Mousam River

"Statewide ecological significance"

The main stem of Mousam River is 24 miles long from its source at Square Pond in Shapleigh, to its mouth in Kennebunk. The river consists of three main tributaries: the main stem, Littlefield River, and the Middle Branch of the Mousam. It reaches the Atlantic in Kennebunk between Parsons Beach and Kennebunk Beach.

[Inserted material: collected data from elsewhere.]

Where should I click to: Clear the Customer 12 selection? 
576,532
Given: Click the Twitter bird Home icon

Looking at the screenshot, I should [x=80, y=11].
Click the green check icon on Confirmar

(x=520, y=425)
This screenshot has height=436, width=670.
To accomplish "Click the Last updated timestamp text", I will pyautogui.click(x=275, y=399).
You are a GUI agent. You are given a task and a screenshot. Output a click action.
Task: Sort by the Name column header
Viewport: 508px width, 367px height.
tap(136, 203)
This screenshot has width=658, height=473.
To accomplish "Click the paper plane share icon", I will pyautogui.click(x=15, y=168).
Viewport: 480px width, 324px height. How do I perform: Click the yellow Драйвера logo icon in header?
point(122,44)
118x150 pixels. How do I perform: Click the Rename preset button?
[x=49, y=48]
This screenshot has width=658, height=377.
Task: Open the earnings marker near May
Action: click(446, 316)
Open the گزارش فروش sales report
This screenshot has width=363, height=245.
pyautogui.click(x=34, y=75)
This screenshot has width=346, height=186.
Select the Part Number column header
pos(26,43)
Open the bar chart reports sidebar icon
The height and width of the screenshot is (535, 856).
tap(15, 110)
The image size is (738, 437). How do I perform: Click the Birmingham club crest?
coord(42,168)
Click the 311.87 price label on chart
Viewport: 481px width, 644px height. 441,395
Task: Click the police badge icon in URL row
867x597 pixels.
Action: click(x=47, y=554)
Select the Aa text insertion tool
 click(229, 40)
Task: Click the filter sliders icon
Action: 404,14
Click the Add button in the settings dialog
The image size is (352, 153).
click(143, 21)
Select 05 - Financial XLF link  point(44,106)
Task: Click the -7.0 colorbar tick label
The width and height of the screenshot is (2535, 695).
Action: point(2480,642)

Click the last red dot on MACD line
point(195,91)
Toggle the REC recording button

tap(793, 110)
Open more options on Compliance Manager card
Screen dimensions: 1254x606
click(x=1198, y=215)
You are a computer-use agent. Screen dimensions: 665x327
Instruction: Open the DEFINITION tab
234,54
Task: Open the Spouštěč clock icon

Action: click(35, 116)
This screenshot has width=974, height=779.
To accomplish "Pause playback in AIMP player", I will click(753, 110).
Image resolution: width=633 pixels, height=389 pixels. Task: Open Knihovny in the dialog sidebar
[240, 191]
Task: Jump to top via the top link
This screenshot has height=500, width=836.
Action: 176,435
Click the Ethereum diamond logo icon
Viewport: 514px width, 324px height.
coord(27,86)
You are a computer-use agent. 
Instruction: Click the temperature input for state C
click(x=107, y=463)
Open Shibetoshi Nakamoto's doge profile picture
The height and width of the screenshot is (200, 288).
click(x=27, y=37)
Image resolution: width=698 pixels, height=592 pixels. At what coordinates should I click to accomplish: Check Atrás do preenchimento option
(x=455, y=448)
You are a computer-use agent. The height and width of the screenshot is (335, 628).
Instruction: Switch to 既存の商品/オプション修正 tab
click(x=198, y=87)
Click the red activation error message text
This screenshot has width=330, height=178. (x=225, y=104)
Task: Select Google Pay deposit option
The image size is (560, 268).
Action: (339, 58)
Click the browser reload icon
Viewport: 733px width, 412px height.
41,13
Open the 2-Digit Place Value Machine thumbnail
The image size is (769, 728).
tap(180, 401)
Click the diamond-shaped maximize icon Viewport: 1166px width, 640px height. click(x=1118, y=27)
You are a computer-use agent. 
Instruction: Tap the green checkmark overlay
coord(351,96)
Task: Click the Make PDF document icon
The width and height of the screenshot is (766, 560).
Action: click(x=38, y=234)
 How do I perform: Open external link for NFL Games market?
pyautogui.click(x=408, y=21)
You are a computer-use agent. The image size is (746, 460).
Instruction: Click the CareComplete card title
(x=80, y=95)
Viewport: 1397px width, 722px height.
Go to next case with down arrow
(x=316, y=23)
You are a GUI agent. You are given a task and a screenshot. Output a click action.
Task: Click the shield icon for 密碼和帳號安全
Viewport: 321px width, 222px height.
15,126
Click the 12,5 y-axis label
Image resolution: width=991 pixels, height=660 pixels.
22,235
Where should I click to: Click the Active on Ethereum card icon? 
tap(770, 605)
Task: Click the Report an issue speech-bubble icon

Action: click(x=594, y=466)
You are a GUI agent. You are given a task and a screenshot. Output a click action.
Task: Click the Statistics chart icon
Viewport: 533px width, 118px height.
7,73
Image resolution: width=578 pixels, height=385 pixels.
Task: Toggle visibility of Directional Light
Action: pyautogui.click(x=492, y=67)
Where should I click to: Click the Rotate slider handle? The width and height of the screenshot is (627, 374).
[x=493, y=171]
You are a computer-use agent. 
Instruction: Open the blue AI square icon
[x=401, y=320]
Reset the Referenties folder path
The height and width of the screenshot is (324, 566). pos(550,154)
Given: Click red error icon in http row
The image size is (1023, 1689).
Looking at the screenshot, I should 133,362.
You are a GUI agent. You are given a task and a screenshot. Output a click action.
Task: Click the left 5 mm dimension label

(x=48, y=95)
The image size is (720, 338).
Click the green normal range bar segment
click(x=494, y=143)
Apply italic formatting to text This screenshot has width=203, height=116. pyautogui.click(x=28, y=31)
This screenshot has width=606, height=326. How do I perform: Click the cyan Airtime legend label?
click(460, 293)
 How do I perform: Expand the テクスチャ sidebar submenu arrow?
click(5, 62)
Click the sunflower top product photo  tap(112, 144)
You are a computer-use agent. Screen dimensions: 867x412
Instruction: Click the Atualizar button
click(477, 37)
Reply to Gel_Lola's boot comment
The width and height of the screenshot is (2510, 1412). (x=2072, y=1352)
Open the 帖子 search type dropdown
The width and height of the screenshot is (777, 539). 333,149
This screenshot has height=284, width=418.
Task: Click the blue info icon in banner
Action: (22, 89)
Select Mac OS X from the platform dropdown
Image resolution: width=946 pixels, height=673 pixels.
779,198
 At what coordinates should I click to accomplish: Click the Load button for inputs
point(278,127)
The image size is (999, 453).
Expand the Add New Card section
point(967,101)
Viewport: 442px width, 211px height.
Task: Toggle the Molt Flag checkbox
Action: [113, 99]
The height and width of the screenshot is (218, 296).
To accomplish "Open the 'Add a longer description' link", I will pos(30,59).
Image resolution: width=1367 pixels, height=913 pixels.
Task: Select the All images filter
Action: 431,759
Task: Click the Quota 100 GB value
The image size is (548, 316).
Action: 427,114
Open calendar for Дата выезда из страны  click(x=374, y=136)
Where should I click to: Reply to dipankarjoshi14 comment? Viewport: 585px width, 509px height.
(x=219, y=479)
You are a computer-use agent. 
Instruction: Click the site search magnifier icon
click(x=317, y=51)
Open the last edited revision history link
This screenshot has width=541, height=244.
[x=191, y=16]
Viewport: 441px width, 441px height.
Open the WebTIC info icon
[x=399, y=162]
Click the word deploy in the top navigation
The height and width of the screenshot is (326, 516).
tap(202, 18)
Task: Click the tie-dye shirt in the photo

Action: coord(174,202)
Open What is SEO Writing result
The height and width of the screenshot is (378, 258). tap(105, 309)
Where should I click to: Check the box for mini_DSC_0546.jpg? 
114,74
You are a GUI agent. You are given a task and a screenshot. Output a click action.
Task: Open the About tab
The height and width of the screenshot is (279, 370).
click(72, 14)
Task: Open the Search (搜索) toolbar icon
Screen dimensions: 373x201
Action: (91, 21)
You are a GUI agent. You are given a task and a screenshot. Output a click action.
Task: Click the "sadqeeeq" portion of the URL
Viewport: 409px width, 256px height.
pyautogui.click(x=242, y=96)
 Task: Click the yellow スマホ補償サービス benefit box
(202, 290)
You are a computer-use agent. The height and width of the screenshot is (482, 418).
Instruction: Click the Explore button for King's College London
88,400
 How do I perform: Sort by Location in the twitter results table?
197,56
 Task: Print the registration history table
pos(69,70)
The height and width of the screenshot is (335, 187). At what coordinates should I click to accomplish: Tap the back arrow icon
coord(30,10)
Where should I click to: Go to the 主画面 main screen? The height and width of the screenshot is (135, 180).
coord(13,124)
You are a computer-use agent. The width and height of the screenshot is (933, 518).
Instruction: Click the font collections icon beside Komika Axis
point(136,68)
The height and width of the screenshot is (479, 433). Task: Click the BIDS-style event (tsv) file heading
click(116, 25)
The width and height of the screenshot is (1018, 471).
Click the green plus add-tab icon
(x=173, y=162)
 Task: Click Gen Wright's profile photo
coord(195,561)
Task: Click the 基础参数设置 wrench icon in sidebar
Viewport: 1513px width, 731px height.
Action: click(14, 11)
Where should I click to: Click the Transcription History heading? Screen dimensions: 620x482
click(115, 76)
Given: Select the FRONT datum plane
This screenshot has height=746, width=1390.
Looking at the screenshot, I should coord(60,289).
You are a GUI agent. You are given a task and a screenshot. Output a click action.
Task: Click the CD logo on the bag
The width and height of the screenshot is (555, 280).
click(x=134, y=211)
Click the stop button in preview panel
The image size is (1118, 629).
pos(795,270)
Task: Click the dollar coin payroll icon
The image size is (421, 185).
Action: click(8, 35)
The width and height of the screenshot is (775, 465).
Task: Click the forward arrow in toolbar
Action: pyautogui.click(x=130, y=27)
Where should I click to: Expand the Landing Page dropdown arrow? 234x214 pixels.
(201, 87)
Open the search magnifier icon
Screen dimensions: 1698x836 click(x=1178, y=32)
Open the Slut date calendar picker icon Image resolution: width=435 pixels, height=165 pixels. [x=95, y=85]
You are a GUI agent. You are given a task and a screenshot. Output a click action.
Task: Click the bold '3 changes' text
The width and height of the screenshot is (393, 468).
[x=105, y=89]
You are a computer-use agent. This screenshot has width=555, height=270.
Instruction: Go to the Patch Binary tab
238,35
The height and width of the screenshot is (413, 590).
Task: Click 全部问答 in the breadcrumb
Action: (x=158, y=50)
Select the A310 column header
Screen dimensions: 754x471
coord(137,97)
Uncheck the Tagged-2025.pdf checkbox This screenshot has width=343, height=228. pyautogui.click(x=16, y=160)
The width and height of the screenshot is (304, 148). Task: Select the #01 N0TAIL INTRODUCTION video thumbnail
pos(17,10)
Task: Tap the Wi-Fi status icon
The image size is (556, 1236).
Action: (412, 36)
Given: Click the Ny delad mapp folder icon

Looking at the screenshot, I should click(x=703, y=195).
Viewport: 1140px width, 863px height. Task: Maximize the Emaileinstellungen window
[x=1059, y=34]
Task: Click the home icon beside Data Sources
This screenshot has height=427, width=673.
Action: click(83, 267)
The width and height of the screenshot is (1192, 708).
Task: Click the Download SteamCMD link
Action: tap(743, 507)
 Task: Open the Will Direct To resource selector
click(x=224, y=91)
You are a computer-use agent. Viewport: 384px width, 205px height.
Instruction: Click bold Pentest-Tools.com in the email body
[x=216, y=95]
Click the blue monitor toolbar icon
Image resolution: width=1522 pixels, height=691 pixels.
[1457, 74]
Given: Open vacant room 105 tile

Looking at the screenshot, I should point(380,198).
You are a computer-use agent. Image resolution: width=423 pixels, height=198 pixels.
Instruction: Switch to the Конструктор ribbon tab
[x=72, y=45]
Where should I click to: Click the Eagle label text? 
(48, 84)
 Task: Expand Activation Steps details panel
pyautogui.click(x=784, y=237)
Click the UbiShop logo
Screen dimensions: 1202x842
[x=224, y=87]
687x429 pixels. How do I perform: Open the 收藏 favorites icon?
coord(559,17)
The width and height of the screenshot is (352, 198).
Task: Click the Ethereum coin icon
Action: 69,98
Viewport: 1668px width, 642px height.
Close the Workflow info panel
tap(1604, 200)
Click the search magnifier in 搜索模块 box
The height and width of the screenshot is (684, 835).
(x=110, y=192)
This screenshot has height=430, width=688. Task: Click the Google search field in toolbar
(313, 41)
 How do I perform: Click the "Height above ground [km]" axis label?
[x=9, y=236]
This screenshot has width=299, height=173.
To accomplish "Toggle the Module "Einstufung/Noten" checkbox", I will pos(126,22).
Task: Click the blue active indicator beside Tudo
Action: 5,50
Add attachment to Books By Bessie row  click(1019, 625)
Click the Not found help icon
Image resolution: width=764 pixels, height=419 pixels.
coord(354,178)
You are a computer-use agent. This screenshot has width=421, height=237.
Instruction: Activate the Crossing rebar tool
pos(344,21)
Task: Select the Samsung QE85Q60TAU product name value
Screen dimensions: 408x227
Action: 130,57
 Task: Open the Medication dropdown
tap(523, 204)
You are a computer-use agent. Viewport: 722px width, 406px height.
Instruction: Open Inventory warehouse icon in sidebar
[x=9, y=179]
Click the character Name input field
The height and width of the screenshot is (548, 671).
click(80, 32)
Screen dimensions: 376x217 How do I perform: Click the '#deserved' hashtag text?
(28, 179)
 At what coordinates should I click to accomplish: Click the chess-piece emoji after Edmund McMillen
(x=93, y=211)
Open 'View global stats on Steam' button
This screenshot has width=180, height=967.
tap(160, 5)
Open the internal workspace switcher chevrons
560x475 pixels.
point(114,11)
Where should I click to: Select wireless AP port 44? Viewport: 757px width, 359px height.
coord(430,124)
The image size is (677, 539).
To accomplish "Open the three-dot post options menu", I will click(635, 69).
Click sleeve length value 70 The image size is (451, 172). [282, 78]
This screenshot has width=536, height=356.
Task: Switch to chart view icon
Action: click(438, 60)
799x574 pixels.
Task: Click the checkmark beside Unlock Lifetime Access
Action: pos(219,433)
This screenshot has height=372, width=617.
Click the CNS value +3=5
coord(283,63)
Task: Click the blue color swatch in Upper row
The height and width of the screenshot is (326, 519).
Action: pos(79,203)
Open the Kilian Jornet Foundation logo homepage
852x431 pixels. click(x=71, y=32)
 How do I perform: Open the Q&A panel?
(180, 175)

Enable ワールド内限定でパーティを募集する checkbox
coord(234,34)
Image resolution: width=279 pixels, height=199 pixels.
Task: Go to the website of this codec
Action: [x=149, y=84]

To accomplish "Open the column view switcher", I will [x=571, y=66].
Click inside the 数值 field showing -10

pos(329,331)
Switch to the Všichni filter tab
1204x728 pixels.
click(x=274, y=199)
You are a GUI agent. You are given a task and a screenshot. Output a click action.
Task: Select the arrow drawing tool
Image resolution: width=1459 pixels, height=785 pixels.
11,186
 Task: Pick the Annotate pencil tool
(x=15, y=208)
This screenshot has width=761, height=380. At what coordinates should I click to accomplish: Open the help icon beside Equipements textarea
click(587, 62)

Drainage: 122 square miles
Drinking water source for: None
Receives wastewater from: Sanford
Significant water features: Estes Lake, Mousam Lake, Parsons Beach, Square Pond

Watershed Description

The Mousam River Watershed drains portions of Acton, Shapleigh, Waterboro, Sanford, Alfred, Lyman, and Kennebunk, Maine. The western portion of the watershed is largely rural, with thousands of acres of wetlands, forests, and agricultural lands. Development near the headwaters of the Mousam River is concentrated along the shores of the lakes and ponds and the densest development occurs around the river as it passes through the center of Sanford. In this area, an extremely high percentage of impervious surface causes increased flows of stormwater to the river. In the eastern region of the watershed, Middle Branch is surrounded by agricultural and forested lands as well, with dense development occurring near the town centers of Waterboro and Alfred.

Several parcels of conservation land are located throughout the watershed, particularly in the lower portion, including state and federally managed lands as wells as privately held easements. The extensive wetlands and forested lands in the upper portions of the watershed consist of scattered areas of significant habitat for a variety of wildlife, including waterfowl and wading birds, the endangered northern black racer, the ringed boghunter,  the endangered Blanding's turtle, and the endangered spotted turtle. The river passes through an extensive tidal estuary area as it reaches the Atlantic, which functions as important habitat for shorebirds and the endangered Piping Plover.

Due to the extensive undeveloped land found within the watershed, the Mousam river is described as being of "statewide ecological significance". However, it is currently one of the most heavily dammed rivers in the state, which has inhibited the life cycles of sea-run species including Atlantic salmon and alewives. Many of the dams provide hydro-electrical power and their removal is heavily debated by local stakeholders. 

Local Information

Towns in Watershed

Acton, Alfred, Kennebunk, Lyman, Sanford, Waterboro

Three Rivers Land Trust

Three Rivers Land Trust was founded in 2000 by a small group concerned about the sale of thousands of acres in the area that were subsequently developed into house lots. Since then, they have worked to maintain, support and enhance the working landscape of  farms and forest and such valued natural resources as lakes, rivers, streams, wetlands, historic sites, scenic places and wildlife habitat by acquiring property in fee and conservation easements, and by garnering community support.